------ Provided information
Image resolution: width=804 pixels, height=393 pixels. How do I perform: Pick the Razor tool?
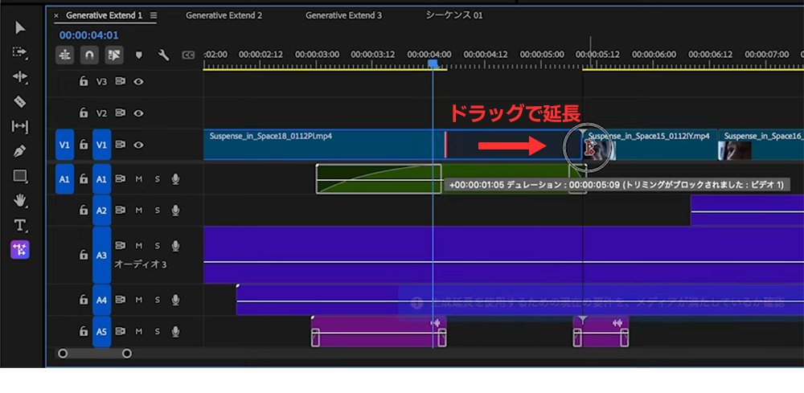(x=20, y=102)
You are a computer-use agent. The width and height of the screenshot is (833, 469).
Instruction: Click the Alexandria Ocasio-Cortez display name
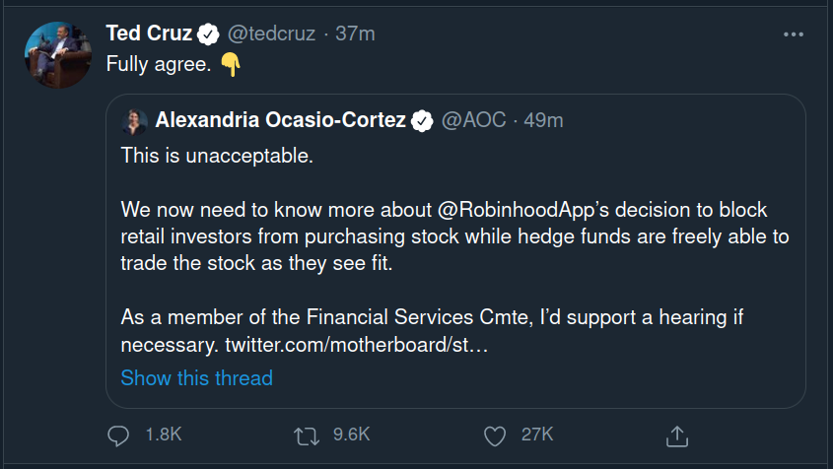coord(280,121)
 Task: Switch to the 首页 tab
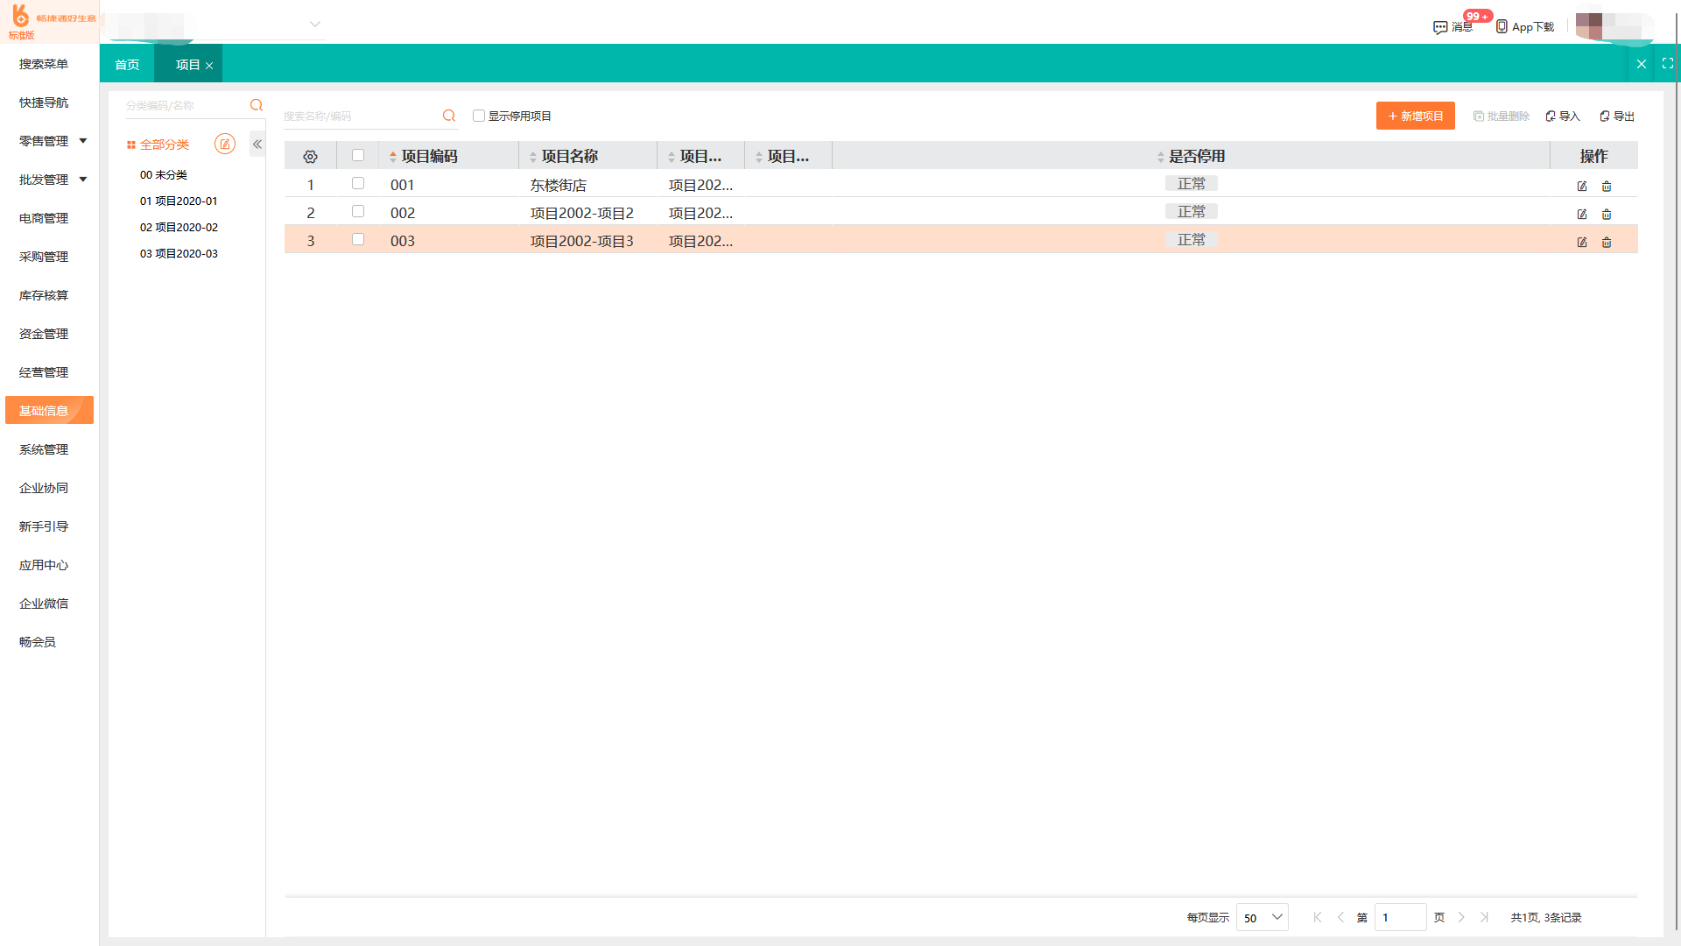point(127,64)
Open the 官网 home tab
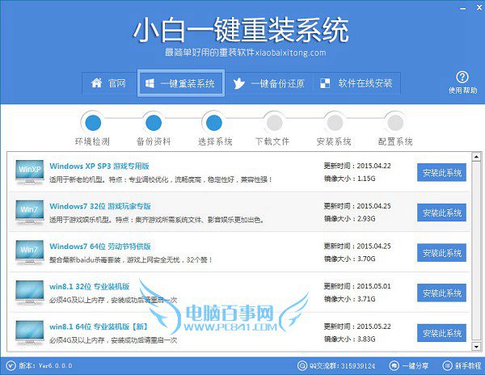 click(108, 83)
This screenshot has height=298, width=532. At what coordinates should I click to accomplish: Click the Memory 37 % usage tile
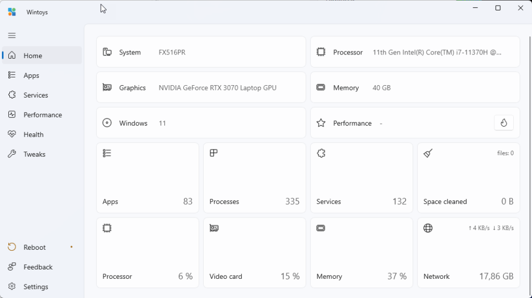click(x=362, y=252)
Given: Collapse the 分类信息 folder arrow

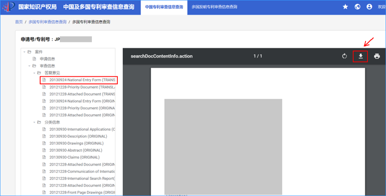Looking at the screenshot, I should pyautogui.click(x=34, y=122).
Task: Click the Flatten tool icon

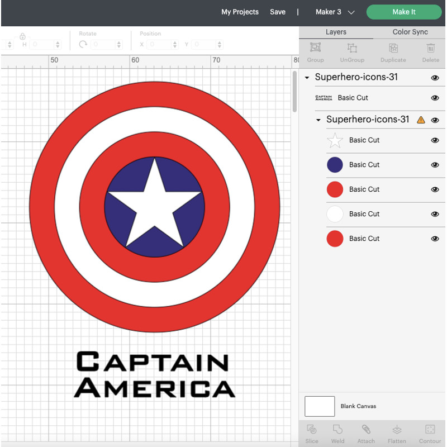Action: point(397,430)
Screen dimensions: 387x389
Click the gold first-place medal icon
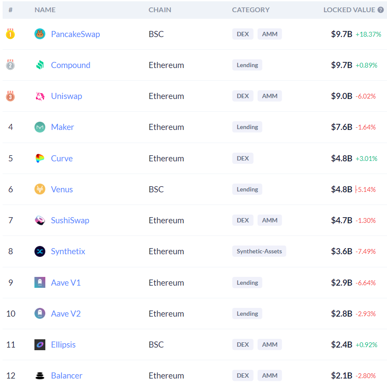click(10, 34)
------------
**Task objective**
Copy all the records word for word and keep the pictures out.

**Written reply**
Image resolution: width=804 pixels, height=393 pixels. How do I perform: Pick the Razor tool?
(x=20, y=102)
You are a computer-use agent. The width and height of the screenshot is (833, 469).
Instruction: Click the Alexandria Ocasio-Cortez display name
coord(280,121)
 Task: Switch to the 首页 tab
point(127,64)
Open the 官网 home tab
 click(108, 83)
This screenshot has height=298, width=532. At what coordinates should I click to accomplish: Click the Memory 37 % usage tile
click(x=362, y=252)
Given: Collapse the 分类信息 folder arrow

Looking at the screenshot, I should pyautogui.click(x=34, y=122).
Task: Click the Flatten tool icon

Action: point(397,430)
Screen dimensions: 387x389
Click the gold first-place medal icon
click(10, 34)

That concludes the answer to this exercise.